Automatic Identification of Potential Cellular Metabolites for Untargeted NMR Metabolomics.

Abstract

An organism's metabolic profile provides vital information pertaining to its physiology or pathology. To monitor these biochemical changes, Nuclear Magnetic Resonance (NMR) spectroscopy has found success in non-invasively observing metabolite changes within intact samples in an untargeted manner. However, biological samples are chemically complex, comprised of many different constituents (amino acids, carbohydrates, and lipids) at varying concentrations depending on physiological and pathological conditions. Due to the narrow spectral window of proton NMR, compound resonance frequencies can often overlap, making the identification and monitoring of metabolites difficult and time consuming, particularly when dealing with large numbers of samples. Here, we introduce a Python program (ROIAL-NMR) to systematically identify potential metabolites from defined proton NMR spectral regions-of-interest (ROIs), which are identified from complex biological samples (i.e., human serum, saliva, sweat, urine, CSF, and tissues) using the Human Metabolome Database (HMDB) as a reference platform.
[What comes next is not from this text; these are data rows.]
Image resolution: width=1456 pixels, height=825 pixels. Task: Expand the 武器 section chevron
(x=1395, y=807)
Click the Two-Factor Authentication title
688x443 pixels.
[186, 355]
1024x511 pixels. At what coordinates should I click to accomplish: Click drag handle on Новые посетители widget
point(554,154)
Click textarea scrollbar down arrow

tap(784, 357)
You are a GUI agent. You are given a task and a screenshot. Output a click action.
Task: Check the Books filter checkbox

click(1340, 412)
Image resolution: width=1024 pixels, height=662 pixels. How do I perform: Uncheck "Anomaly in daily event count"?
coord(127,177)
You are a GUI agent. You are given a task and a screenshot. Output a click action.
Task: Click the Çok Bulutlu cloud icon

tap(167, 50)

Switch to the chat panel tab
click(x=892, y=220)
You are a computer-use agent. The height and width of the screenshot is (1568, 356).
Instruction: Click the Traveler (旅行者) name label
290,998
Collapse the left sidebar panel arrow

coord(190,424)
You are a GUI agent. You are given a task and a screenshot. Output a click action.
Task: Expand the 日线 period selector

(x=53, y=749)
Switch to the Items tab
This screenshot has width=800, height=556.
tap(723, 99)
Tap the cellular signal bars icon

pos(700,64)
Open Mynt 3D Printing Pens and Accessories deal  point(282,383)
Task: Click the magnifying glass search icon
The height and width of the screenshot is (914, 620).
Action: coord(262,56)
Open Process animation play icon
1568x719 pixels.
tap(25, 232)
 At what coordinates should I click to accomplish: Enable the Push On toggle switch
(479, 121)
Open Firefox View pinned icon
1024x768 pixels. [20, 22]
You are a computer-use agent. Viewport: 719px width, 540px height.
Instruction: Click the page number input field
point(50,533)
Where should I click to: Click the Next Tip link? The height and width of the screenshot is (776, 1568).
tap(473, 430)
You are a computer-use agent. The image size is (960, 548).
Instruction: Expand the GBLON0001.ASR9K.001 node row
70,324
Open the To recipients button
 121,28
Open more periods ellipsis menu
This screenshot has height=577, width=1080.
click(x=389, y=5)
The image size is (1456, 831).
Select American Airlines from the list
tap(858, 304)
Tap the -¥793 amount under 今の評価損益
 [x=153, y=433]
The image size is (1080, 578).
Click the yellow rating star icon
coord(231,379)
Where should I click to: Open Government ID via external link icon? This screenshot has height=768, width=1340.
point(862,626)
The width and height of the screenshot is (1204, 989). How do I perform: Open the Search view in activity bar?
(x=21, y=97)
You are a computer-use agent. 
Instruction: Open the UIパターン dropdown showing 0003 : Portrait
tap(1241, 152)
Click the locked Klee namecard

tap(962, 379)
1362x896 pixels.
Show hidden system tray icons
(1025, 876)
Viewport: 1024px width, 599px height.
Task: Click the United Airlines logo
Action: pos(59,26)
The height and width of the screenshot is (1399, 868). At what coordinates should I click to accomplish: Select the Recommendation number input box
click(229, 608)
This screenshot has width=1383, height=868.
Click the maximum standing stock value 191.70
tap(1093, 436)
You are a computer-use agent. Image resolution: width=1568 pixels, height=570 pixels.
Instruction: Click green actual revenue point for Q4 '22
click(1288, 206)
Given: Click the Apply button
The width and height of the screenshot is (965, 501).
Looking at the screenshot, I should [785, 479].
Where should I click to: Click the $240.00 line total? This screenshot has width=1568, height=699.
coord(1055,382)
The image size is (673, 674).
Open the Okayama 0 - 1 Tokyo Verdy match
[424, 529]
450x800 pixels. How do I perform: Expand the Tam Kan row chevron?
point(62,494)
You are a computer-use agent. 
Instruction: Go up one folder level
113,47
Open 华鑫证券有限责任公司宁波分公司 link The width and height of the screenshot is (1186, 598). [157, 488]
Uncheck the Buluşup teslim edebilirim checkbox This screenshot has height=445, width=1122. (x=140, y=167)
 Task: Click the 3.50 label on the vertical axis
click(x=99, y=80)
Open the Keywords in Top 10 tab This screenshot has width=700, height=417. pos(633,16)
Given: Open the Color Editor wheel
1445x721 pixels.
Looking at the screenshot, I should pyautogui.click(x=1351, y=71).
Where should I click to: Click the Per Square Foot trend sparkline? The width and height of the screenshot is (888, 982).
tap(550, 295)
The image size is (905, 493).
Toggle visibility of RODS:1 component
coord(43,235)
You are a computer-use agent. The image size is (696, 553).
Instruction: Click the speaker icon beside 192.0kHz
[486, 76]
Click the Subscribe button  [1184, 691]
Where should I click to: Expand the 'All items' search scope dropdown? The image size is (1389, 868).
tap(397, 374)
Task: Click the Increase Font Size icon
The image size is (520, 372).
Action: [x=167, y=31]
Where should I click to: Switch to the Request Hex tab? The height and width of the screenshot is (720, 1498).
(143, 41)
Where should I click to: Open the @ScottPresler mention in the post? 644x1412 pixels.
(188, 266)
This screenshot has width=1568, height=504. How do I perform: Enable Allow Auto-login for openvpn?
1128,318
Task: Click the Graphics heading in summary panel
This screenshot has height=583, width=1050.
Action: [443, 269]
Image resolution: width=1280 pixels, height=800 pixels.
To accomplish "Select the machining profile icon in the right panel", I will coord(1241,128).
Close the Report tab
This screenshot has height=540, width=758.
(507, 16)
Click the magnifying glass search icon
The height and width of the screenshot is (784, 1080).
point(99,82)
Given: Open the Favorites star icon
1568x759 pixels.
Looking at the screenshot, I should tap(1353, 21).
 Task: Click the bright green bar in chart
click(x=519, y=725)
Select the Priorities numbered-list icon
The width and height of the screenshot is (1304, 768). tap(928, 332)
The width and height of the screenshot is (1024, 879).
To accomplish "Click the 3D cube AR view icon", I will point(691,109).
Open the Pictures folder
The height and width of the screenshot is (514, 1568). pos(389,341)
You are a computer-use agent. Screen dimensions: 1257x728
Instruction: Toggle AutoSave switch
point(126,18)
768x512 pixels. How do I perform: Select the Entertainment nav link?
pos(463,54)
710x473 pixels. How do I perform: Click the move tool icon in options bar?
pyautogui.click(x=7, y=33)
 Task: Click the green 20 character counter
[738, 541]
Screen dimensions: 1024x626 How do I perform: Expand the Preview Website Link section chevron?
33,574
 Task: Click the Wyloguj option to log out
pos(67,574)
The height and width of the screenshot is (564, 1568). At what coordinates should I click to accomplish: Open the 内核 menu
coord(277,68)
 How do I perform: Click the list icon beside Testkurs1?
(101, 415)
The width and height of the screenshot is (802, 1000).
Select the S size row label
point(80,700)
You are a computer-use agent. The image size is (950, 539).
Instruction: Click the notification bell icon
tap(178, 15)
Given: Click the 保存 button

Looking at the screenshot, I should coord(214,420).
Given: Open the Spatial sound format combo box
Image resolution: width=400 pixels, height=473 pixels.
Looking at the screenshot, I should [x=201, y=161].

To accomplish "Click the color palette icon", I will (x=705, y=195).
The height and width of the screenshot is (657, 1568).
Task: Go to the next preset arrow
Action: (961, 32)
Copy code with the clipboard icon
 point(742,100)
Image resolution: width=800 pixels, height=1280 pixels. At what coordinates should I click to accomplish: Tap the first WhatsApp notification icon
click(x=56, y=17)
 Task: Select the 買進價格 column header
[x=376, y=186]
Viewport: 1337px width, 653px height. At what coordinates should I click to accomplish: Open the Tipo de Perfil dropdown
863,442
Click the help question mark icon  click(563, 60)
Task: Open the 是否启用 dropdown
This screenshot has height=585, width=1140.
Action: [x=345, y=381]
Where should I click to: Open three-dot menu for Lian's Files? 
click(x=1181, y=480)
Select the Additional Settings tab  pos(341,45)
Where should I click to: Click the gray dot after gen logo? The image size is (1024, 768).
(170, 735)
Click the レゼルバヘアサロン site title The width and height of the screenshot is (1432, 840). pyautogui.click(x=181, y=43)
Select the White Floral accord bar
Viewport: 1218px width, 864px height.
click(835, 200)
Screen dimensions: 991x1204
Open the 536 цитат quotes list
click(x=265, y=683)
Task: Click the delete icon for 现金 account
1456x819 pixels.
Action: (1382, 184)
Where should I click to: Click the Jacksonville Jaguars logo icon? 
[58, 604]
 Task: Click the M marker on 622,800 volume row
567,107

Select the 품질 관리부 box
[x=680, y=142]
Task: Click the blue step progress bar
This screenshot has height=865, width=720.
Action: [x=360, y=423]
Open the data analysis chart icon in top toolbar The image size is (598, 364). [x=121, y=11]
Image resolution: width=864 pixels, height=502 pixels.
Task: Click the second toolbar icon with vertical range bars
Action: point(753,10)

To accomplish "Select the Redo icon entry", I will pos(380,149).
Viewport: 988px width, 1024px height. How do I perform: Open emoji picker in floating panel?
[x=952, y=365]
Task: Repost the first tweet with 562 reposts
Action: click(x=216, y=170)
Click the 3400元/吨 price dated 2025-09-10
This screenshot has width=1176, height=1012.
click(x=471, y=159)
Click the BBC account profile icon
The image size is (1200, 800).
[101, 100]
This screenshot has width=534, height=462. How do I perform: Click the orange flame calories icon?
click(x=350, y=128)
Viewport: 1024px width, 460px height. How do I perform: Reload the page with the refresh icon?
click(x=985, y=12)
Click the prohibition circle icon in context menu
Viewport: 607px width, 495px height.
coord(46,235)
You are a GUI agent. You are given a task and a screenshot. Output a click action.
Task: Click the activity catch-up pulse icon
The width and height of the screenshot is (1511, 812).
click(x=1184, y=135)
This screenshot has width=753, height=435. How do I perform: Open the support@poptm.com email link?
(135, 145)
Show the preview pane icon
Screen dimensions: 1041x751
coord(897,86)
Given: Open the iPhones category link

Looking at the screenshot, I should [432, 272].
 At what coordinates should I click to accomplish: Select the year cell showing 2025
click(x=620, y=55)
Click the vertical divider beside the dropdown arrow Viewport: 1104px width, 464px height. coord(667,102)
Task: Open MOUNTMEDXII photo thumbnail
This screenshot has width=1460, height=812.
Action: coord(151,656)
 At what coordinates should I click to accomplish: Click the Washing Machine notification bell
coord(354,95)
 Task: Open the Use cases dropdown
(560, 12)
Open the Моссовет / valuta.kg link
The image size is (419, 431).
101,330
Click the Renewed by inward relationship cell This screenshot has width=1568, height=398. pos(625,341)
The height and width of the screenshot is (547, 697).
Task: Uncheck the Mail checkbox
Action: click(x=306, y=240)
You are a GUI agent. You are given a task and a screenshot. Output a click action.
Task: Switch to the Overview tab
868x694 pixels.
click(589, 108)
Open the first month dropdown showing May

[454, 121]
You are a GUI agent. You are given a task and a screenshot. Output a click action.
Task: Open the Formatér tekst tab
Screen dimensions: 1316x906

Briefly, for disease-versus-control studies, the program considers disease types and utilizes study-defined ROIs together with their differing intensity levels, according to sample types, in differentiating disease from control to propose potential metabolites represented by these ROIs in an output table. In this report, we illustrate the utility of the program with one of our recent studies, where we measured proton NMR spectra of serum samples taken from lung cancer (LC) patients, with and without Alzheimer's disease and related dementia (ADRD). The program successfully identified 88 metabolites, with 66 differentiating LC from control patients, and 80 distinguishing LC patients with ADRD from those without ADRD to provide important information regarding pathophysiology in complex biological samples.